The plant is spread across 6 km and travel within the plant itself is tough. One could easily connect across the entire set up using an IP solution. But it had to be a very rugged one due to the tough conditions at the site "" dust, heat and so on. Cisco put up a demo in a very vulnerable area for 15 days. It organised another demo in the corporate office. BALCO was satisfied with the results.
 
"We now have 49 CCTVs, and around 400 IP phones (50 of them with video). IP-based communication scores over traditional telephony. Applications can be run on IP phones which even provide details on production and scheduling. This is a huge huge benefit. Conferencing, both video and audio, too can be done," explains Bannerjee.
 
The entire project was completed, thus saving on the cost of laying out copper for a conventional telecom set up. The IP phone purchase was done in a phased approach.
 
Airport woes
At airports, UC implementation takes a different route since customers could be reporting a lost or stolen bag, terrorist attack alert, bomb scare or simply an urgent message for an airline's pilot. They could do it by phone, email, voice mail or even fax.
 
Michael Ibbitson "" head of networks, Mumbai International Airport Ltd (MIAL) "" and his team were given the task to completely alter the communications network of the old airport.

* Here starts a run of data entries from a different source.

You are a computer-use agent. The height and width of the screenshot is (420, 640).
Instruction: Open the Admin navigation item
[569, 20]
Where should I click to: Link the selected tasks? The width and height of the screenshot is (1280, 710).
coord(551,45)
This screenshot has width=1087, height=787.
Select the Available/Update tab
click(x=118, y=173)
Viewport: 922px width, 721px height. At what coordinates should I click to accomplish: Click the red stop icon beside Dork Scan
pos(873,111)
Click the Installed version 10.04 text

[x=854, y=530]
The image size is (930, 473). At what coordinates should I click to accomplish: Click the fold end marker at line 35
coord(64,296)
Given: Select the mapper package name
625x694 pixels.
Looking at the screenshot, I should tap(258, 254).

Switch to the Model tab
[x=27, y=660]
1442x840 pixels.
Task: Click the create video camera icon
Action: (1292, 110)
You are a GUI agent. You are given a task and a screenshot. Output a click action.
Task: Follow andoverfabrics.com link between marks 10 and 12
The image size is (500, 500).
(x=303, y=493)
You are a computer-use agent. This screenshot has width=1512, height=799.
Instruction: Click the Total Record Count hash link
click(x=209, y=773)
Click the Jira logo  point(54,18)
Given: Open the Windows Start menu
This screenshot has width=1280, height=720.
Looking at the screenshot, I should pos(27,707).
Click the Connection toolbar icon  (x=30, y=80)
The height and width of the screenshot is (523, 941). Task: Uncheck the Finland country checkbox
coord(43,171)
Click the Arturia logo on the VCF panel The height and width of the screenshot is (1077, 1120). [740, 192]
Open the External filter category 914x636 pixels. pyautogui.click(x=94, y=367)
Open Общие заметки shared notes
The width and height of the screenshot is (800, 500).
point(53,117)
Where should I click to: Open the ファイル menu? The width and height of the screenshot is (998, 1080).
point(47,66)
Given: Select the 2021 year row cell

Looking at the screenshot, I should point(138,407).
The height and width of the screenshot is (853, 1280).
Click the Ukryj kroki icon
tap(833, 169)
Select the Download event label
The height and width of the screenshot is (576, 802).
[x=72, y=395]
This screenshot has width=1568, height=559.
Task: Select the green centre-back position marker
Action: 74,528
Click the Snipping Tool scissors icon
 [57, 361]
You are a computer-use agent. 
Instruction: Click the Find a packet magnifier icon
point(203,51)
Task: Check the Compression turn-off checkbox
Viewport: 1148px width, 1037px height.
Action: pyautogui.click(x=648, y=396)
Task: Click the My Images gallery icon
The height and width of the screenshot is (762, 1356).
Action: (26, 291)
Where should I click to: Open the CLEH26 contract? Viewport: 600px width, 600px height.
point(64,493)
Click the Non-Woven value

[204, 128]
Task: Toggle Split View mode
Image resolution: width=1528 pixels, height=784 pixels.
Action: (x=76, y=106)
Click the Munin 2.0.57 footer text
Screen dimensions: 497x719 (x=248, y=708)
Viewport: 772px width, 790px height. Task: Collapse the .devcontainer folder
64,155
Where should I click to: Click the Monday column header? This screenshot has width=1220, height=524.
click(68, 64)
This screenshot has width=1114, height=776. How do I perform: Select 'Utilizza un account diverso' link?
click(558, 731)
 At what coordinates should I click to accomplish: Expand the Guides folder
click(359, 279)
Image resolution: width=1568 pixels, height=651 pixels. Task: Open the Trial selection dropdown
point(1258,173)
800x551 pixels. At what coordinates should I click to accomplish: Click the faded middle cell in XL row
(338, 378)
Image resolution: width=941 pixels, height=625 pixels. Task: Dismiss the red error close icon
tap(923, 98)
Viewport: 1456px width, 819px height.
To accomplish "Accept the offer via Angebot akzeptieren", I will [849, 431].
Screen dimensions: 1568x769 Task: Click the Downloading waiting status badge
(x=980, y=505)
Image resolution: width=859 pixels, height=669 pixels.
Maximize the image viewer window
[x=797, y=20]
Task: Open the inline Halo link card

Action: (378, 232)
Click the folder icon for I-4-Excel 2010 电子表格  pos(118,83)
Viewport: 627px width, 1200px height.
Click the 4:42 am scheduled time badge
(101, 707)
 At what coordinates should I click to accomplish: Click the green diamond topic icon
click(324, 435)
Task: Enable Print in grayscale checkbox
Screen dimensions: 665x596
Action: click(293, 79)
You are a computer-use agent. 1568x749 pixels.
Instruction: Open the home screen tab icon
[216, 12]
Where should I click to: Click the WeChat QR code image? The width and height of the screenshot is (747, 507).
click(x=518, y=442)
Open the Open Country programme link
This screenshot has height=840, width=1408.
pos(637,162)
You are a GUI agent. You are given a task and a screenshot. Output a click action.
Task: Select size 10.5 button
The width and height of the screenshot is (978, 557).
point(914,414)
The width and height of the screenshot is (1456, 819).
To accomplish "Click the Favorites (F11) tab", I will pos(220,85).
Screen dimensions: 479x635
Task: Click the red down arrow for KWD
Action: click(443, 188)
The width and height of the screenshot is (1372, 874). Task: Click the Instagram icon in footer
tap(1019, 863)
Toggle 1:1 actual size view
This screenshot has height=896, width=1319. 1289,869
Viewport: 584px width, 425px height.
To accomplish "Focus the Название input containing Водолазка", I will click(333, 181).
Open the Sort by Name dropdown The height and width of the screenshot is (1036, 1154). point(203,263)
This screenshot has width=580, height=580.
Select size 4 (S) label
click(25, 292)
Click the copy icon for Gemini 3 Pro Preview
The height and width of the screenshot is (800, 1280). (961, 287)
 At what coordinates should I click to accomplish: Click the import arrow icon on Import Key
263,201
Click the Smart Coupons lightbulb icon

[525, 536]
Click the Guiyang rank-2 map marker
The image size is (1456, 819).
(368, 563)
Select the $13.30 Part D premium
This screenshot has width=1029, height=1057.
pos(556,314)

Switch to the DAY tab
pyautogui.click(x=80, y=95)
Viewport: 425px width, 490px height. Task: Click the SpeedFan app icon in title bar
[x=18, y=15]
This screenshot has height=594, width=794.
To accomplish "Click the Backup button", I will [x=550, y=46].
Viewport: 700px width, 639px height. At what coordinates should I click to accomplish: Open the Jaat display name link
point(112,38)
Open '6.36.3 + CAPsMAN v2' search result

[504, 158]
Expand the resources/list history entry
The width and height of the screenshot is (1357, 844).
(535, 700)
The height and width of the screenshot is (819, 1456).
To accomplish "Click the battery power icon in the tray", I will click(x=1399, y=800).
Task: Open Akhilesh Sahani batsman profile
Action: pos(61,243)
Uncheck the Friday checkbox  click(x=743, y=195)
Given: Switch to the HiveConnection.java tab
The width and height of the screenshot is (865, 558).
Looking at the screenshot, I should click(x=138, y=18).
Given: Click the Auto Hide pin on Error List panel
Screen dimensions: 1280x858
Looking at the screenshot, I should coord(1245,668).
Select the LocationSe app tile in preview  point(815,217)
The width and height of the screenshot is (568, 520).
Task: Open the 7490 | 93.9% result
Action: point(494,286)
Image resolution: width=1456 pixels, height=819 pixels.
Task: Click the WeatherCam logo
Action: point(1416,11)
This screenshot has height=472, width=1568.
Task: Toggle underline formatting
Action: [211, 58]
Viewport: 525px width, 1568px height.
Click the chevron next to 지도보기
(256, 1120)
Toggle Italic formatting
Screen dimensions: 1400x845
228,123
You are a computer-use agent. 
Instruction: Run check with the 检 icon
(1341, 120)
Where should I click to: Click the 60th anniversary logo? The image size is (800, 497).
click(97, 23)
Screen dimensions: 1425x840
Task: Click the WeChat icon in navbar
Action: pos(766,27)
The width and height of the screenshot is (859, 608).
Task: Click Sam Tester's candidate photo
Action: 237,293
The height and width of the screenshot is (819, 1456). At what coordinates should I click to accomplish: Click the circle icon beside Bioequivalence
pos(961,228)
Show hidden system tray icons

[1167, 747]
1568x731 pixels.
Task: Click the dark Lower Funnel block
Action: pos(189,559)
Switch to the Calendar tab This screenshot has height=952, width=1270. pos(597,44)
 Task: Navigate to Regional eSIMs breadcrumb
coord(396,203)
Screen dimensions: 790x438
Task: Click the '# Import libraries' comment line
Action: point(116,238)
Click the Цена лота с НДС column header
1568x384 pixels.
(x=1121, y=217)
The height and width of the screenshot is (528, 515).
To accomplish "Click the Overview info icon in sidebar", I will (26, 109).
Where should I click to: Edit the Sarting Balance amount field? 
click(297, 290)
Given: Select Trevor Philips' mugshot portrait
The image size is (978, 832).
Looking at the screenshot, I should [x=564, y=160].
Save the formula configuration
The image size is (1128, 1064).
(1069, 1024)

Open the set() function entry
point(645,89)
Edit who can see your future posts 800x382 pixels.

They had to ensure that all the personnel across the airport area "" at airport restaurants, beverage outlets, airline counters, security cells, travel counters, customer care cells and manned gates "" could be reached, regardless of the device on hand and their location.
 
"We had countless analogue (voice) phones, radios and multiple switches. What we needed, though, was a single advanced communications system across the airport that would simplify the way airport staff communicate, and also help to cut operation costs," says Ibbitson. So they had to consolidate the data, telephony and video systems of a network that handles over 20 million passengers daily.
 
The solution was from Nortel while Tata Consultancy Services (TCS) was the systems integrator. The first phase cost MIAL between Rs 24-28 crore. Similar work is on at other major airports like Delhi, Bangalore and Hyderabad too.
 
Does it makes a business case?
Companies estimate cost savings to range between 25 and 30 per cent over traditional communication technologies (like analogue phones).
 
While it's too early to speak of a return on investment (RoI) in the Indian context, Forrester Consulting, in a study for Microsoft, notes that customers can achieve more than 500 per cent RoI over three years by deploying UC solutions.
 
Microsoft entered the UC arena just a month back with its software-centric approach. "Our work is to break the walls that separate telecommunications and computing. Others do it with hardware. We do it with software," notes Vibhu Ranjan, Director, UC, Microsoft India.
 
Other players include Cisco, Nortel, Avaya, Siemens Communications and HP, who have been in this field for many years.
 
"UC is a business-process enabler. It helps businesses react quickly to market changes," notes Sukhvinder Ahuja, Microsoft business leader, India of Nortel (Nortel partners with Microsoft for UC). The adoption is slow. It makes sense where there are a large number of mobile users.
 
The primary adopters have been the IT companies followed by banks and hospitals. The retail sector will soon be adopting these solutions, says to Kaustubh Dhavse, program manager, ICT Practice, Frost & Sullivan, South Asia and Middle East.
 
He, however, adds that firms need their metrics in place to understand the benefits. "UC features are expensive. Companies should first define their current productivity and then see how UC adds to it. It makes a lot of sense for sectors where the margins are low. Even though the capital expenditure will be high initially, the return on investment should make that up."